'''

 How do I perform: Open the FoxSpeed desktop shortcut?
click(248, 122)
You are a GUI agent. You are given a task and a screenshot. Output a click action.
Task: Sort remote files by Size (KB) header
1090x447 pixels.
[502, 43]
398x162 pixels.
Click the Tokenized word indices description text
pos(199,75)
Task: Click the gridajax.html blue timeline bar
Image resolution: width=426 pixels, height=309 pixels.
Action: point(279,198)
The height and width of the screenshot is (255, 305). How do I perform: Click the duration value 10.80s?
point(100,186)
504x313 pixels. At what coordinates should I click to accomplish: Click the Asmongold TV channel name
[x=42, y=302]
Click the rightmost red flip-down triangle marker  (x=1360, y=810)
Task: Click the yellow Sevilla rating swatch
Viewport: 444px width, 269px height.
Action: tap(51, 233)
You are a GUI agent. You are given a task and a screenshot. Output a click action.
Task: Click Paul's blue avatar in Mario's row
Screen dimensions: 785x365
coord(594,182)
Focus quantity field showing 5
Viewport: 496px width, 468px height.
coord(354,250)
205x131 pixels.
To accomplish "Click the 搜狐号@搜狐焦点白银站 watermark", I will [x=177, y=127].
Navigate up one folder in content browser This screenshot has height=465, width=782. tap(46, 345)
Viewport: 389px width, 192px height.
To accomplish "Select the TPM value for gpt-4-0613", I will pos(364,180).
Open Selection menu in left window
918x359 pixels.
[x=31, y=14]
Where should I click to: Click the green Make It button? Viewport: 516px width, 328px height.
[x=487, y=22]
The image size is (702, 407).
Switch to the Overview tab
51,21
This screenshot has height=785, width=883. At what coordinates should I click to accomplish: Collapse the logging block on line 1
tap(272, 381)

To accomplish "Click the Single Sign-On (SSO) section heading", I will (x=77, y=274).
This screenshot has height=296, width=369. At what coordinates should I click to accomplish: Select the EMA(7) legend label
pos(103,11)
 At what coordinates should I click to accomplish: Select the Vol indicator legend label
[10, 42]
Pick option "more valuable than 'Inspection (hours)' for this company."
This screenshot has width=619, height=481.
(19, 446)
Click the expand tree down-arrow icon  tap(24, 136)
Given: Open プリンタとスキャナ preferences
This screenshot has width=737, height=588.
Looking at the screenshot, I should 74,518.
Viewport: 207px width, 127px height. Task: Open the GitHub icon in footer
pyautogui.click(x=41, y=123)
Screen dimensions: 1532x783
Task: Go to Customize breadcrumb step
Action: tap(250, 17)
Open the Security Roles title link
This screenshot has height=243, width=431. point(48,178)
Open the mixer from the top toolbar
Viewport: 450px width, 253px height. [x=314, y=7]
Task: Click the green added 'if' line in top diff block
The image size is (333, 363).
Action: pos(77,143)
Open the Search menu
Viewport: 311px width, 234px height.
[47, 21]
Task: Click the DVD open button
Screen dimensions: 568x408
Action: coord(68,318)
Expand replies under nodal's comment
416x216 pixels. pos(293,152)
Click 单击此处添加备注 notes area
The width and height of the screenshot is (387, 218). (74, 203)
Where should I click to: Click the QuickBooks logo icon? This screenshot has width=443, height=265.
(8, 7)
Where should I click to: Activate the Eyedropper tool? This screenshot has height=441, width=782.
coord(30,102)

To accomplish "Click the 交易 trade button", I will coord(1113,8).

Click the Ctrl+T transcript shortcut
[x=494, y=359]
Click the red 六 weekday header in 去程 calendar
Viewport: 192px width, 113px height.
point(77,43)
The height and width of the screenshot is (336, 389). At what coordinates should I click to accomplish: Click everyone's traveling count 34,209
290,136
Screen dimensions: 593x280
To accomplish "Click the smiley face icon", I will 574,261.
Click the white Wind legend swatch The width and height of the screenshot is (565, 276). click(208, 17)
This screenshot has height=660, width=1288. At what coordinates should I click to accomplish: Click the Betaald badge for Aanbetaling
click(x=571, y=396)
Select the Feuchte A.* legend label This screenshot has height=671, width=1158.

'''

Without any change, reproduce the listing above in full.

__Solution to this task__:
 How do I perform: Open the FoxSpeed desktop shortcut?
click(248, 122)
You are a GUI agent. You are given a task and a screenshot. Output a click action.
Task: Sort remote files by Size (KB) header
1090x447 pixels.
[502, 43]
398x162 pixels.
Click the Tokenized word indices description text
pos(199,75)
Task: Click the gridajax.html blue timeline bar
Image resolution: width=426 pixels, height=309 pixels.
Action: point(279,198)
The height and width of the screenshot is (255, 305). How do I perform: Click the duration value 10.80s?
point(100,186)
504x313 pixels. At what coordinates should I click to accomplish: Click the Asmongold TV channel name
[x=42, y=302]
Click the rightmost red flip-down triangle marker  (x=1360, y=810)
Task: Click the yellow Sevilla rating swatch
Viewport: 444px width, 269px height.
Action: tap(51, 233)
You are a GUI agent. You are given a task and a screenshot. Output a click action.
Task: Click Paul's blue avatar in Mario's row
Screen dimensions: 785x365
coord(594,182)
Focus quantity field showing 5
Viewport: 496px width, 468px height.
coord(354,250)
205x131 pixels.
To accomplish "Click the 搜狐号@搜狐焦点白银站 watermark", I will [x=177, y=127].
Navigate up one folder in content browser This screenshot has height=465, width=782. tap(46, 345)
Viewport: 389px width, 192px height.
To accomplish "Select the TPM value for gpt-4-0613", I will pos(364,180).
Open Selection menu in left window
918x359 pixels.
[x=31, y=14]
Where should I click to: Click the green Make It button? Viewport: 516px width, 328px height.
[x=487, y=22]
The image size is (702, 407).
Switch to the Overview tab
51,21
This screenshot has height=785, width=883. At what coordinates should I click to accomplish: Collapse the logging block on line 1
tap(272, 381)

To accomplish "Click the Single Sign-On (SSO) section heading", I will (x=77, y=274).
This screenshot has height=296, width=369. At what coordinates should I click to accomplish: Select the EMA(7) legend label
pos(103,11)
 At what coordinates should I click to accomplish: Select the Vol indicator legend label
[10, 42]
Pick option "more valuable than 'Inspection (hours)' for this company."
This screenshot has width=619, height=481.
(19, 446)
Click the expand tree down-arrow icon  tap(24, 136)
Given: Open プリンタとスキャナ preferences
This screenshot has width=737, height=588.
Looking at the screenshot, I should 74,518.
Viewport: 207px width, 127px height. Task: Open the GitHub icon in footer
pyautogui.click(x=41, y=123)
Screen dimensions: 1532x783
Task: Go to Customize breadcrumb step
Action: tap(250, 17)
Open the Security Roles title link
This screenshot has height=243, width=431. point(48,178)
Open the mixer from the top toolbar
Viewport: 450px width, 253px height. [x=314, y=7]
Task: Click the green added 'if' line in top diff block
The image size is (333, 363).
Action: pos(77,143)
Open the Search menu
Viewport: 311px width, 234px height.
[47, 21]
Task: Click the DVD open button
Screen dimensions: 568x408
Action: coord(68,318)
Expand replies under nodal's comment
416x216 pixels. pos(293,152)
Click 单击此处添加备注 notes area
The width and height of the screenshot is (387, 218). (74, 203)
Where should I click to: Click the QuickBooks logo icon? This screenshot has width=443, height=265.
(8, 7)
Where should I click to: Activate the Eyedropper tool? This screenshot has height=441, width=782.
coord(30,102)

To accomplish "Click the 交易 trade button", I will coord(1113,8).

Click the Ctrl+T transcript shortcut
[x=494, y=359]
Click the red 六 weekday header in 去程 calendar
Viewport: 192px width, 113px height.
point(77,43)
The height and width of the screenshot is (336, 389). At what coordinates should I click to accomplish: Click everyone's traveling count 34,209
290,136
Screen dimensions: 593x280
To accomplish "Click the smiley face icon", I will 574,261.
Click the white Wind legend swatch The width and height of the screenshot is (565, 276). click(208, 17)
This screenshot has height=660, width=1288. At what coordinates should I click to accomplish: Click the Betaald badge for Aanbetaling
click(x=571, y=396)
Select the Feuchte A.* legend label This screenshot has height=671, width=1158.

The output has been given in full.